Decision Date31 October 1896
CourtVermont Supreme Court
PartiesMASCOTT et ux. v. FIRST NAT. FIRE INS. CO.

Exceptions from Rutland county court; Taft, Judge.

Assumpsit by Fred E. Mascott and wife against the First National Fire insurance Company on a fire insurance policy. There was a trial by jury at the March term, 1896. At the close of the testimony defendant moved for a verdict, and, the motion being denied, did not desire to go to the jury on any issue of fact The court then directed a verdict and rendered judgment thereon, for plaintiff, and defendant excepts. Affirmed.

Wm. H. Preston, F. S. Piatt, and Butler & Moloney, for plaintiff.

Henry L. Clark, J. C. Baker, and F. W. McGettrick, for defendant.
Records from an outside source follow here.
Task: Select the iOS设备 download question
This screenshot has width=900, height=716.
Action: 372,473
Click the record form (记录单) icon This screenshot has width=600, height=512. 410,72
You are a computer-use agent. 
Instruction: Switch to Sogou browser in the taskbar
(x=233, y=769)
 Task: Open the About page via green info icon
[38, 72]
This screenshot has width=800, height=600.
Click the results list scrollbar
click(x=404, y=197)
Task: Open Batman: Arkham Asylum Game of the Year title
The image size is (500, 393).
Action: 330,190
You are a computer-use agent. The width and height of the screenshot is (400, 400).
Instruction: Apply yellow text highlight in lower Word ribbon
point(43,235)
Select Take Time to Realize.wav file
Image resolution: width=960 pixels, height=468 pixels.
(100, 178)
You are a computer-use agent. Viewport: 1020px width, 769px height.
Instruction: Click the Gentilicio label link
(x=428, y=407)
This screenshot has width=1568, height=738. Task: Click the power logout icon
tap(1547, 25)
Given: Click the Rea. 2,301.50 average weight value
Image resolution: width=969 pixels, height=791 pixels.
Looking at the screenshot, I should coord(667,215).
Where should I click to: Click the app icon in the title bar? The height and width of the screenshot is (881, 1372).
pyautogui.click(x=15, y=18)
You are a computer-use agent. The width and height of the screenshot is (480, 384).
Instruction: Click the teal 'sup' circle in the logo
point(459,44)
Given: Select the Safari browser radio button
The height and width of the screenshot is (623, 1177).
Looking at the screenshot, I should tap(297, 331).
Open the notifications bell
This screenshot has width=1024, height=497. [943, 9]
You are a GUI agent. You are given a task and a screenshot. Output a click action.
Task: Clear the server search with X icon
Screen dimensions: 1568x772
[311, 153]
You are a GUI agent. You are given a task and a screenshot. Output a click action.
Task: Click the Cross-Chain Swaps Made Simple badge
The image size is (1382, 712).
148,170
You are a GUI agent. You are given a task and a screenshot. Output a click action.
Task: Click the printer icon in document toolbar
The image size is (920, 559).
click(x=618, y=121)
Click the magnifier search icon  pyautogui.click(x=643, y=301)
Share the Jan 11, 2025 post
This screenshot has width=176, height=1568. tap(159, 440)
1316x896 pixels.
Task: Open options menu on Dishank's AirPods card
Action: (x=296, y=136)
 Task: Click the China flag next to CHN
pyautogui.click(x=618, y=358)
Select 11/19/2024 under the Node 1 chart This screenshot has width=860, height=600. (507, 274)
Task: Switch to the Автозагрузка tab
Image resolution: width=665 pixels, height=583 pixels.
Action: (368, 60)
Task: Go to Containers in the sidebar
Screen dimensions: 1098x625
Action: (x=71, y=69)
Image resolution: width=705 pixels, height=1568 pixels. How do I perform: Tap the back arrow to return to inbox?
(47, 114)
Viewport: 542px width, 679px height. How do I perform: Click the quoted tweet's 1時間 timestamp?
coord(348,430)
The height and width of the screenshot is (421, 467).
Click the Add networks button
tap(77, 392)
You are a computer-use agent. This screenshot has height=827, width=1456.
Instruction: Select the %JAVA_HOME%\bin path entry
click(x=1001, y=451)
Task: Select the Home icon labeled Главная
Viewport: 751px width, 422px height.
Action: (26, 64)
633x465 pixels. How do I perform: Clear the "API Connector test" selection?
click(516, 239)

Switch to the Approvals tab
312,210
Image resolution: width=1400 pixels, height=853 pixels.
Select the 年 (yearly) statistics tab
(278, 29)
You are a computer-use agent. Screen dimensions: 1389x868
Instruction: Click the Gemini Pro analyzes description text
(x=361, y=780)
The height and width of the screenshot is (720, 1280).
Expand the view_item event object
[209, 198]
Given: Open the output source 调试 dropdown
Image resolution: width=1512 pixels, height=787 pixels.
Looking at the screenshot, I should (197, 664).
START, J. The action is assumpsit upon a fire insurance contract, by which the plaintiffs were insured in the sum of $960 on their twostory frame building, occupied for a storehouse and paint shop. The policy contained the following provision: "This entire policy shall be void if the insured has concealed of misrepresented, in writing or otherwise, any material fact or circumstance concerning this insurance, or the subject thereof; or if the interest of the insured in the property be not truly stated herein." The policy further provided that, unless otherwise provided by an agreement indorsed thereon or added thereto, the policy should be void if the interest of the insured was other than unconditional and sole ownership, or if the subject of the insurance was a building on ground not owned by the insured in fee simple, or if (any usage or custom of trade or manufacture to the contrary notwithstanding) there was kept, used, or allowed on the premises, benzine. As the defendant did not desire to go to the jury upon any issue of fact, the following circumstances must be considered in passing upon the questions presented by the defendant's motion for a verdict: That the building was insured as a storehouse and paint shop; that it was consumed by fire; that the fire was caused by the use of benzine, mixed with asphaltum, in the paint shop; that benzine was an article necessarily used in a paint shop, and indispensable in the business; that the damage equaled or exceeded the insurance; that due notice and proofs of loss were furnished; that plaintiff Emma owned in fee simple the land on which the building was erected; that the building was erected with money belonging in part to both plaintiffs; that the building and lot were worth $2,500; that there was a mortgage for $200 on same at the time the contract of insurance was made, and ever since has been; and that the incumbrance was not represented to the defendant at the time the contract of insurance was made. It did not appear that any written application for insurance was made by the plaintiffs, nor that the agent of the defendant made any inquiries respecting incumbrances.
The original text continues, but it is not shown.